Last night, I was worried. Tita Fil, my yaya, was hospitalized. She was suffering from diarrhea, dehydration, and severe leg cramps. My father, my Tiya'y Tin, and our neighbor Joy Joy went with her. I was frantic when my mom told me this. She said not to worry because she was ok, just low potassium.
5:30 this morning, i woke up to the buzzing ring of my cellphone. My mother was crying on the other line. At first I couldn't understand what she was saying. But her tone, her crying, the panic in her voice told me the one thing i never wanted to hear. "Ta, wala na si Filma. Wala na si Tita mo Fil." Everything else was a blur of sounds and anguished cry. My mind couldn't seem to function. I was in shock. I knew what was happening, I knew i should feel something, do something. But I seem to have lost myself. Lost all kinds of thoughts, lost all kinds of feelings. I couldn't even cry a tear.
I got up, went to the bathroom, drank water from the mug, sat down. There was an awfully empty space. I felt like i was living a nightmare. I knew it was happening but i couldn't seem to wake up. Like i was trapped in another body, the only thing i could do was stare into space.
I did my laundry. I tried thinking of her, tried squeezing out a tear. Nothing. Just numbness all over. I got out my laptop and researched for my thesis. I remembered hearing my mother saying something about me going home to see Tita for the last time. I debated whether it was worth it, not finishing my thesis and going home to attend the wake.
I stared for hours on end at the computer screen until my roommates were up. I was just quietly watching the screen. Not a word, not a glance, nothing. Today was the mass for the repose of Tricia's dad who died on monday. I thought, "I should go to mass. I should also offer a mass for Tita's soul."
So i went to school, telling my roommates on the way there what happened. I went to Garyn's office, then, to Fr. Lito's office to give her Tita's name. I wrote on a small piece of paper: For the repose of the soul of Filma Villan. I went and heard mass.
I ate lunch with friends at the caf. They were jolly and laughing. I couldn't even swallow my food. I could barely move my limbs; i felt so very heavy. I tasted nothing.
When i got back to LSAC, i received a call. My mother was crying again. This time, i cried with her. She told me that Nino went to Tita's room (the room i shared with her) and Tita only kissed him. I told her that I couldn't go home. I can't. I can't see Tita lying there and pretending that she was asleep. I can't bear it. I have never been fond of looking at anyone's remains. I talked to my wawa, i told her the same thing. By that time, i was bawling in the hallway, uncaring who walked by. She told me that all Tita wanted was to see my graduate. She wanted to come to Manila for my grad, to slaughter all the livestock she raised to prepare the dishes for my grad party. She wanted to see me pass the Bar. She wanted to... There was so many things she wanted to do for me and for my brother. Wawa and i cried. Papa talked to me, told me that Tita never expected to die. Her blood sugar was 270. Her lower legs were in paralysis. She couldn't feel her legs. The last thing she said was, "To Periong, habuli man bi tiil ko kay katugnaw gid. Habuli liwat kay natugnawan ko." She never expected to die. She called for a hilot yesterday. Instead of getting better, the blood clots went to her heart. She died 5am today.

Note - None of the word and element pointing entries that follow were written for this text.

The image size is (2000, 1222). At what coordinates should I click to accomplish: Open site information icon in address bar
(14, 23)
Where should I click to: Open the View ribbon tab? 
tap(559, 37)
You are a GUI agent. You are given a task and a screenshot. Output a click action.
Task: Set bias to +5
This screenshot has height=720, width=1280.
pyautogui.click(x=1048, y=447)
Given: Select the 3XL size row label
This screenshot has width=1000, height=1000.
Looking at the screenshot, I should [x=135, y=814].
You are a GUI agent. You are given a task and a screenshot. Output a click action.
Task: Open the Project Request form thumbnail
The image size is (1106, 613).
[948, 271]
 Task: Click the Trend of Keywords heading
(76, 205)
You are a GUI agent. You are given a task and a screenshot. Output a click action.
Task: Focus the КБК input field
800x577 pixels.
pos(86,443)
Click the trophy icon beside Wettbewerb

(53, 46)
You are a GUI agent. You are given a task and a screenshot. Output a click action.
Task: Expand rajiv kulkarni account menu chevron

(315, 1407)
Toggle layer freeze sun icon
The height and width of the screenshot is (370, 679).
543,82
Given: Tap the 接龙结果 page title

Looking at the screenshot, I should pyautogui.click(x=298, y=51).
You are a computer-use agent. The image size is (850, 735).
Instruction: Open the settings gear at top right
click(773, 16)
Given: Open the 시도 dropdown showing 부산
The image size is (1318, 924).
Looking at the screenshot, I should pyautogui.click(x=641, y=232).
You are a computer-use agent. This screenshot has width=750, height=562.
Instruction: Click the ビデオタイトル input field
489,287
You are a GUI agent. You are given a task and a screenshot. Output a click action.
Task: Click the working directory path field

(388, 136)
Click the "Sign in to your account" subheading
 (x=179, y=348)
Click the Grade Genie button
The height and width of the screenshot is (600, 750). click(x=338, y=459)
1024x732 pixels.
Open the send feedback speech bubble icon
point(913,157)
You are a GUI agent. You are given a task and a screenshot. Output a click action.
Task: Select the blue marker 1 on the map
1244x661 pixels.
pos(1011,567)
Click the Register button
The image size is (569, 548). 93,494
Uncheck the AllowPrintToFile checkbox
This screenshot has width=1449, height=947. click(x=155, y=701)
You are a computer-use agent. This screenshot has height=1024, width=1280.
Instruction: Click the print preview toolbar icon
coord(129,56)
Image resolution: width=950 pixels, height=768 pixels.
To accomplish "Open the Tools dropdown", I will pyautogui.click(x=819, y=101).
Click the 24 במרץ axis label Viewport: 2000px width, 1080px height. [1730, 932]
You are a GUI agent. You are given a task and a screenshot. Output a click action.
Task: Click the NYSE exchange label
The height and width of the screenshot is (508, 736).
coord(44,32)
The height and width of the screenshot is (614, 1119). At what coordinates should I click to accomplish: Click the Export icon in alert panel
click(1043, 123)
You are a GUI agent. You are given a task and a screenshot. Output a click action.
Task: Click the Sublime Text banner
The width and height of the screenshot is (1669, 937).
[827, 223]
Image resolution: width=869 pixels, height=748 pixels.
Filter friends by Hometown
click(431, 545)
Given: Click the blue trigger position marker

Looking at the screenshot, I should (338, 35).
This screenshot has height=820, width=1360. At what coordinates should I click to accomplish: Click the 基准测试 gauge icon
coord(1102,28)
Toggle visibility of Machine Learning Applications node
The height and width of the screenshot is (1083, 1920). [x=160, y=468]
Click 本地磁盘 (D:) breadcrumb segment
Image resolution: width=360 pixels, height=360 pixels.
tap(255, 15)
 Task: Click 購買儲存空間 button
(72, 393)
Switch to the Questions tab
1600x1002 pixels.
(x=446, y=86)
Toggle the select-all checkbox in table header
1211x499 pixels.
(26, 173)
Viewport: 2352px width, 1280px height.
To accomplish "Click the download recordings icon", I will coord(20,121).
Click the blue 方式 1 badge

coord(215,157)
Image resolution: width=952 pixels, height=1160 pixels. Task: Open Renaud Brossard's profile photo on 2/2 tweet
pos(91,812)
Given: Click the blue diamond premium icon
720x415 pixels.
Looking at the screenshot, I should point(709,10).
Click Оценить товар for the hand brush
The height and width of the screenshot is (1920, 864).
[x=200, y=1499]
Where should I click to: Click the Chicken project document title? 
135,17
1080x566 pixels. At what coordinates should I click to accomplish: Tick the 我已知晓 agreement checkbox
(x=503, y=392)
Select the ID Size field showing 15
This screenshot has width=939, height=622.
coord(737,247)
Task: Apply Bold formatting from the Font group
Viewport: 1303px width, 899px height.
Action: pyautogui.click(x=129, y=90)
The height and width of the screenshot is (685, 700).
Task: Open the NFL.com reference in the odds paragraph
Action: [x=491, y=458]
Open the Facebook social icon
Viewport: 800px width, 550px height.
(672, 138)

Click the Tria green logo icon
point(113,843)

I don't want to go home. There won't be welcoming hugs from her, no welcoming kiss, no welcoming dish, no welcoming surprise stuff she'd bought for me. No, I am not going to see her for the last time. I would rather remember her alive and well. My last memory of her will be her wishing me a safe trip back to Manila after a hug.
She was my bestfriend. My first one. My second mother, my playmate. She was my secret-keeper, my secret-giver. She quarreled with me; she made me understand; she taught me my values. She was the mediator when i quarreled with my parents or with wawa. She'd make my pajamas, mend my clothes, make my favorite dishes. She'd encourage me, dissuade me, and persuade me. She'd spoil me and she'd take my side. She left all hopes of having her own family and stayed with us. I will miss her terribly.
There are so many things i've wanted to say to her. Thank you. I miss you. Stay, don't leave me. I'm sorry. Happy Birthday. Happy Mother's Day. I love you.
Tears are running down my cheeks, my running nose is making me breathe through my mouth.
I feel nothing. Just a deep unfathomable void where my heart should have been.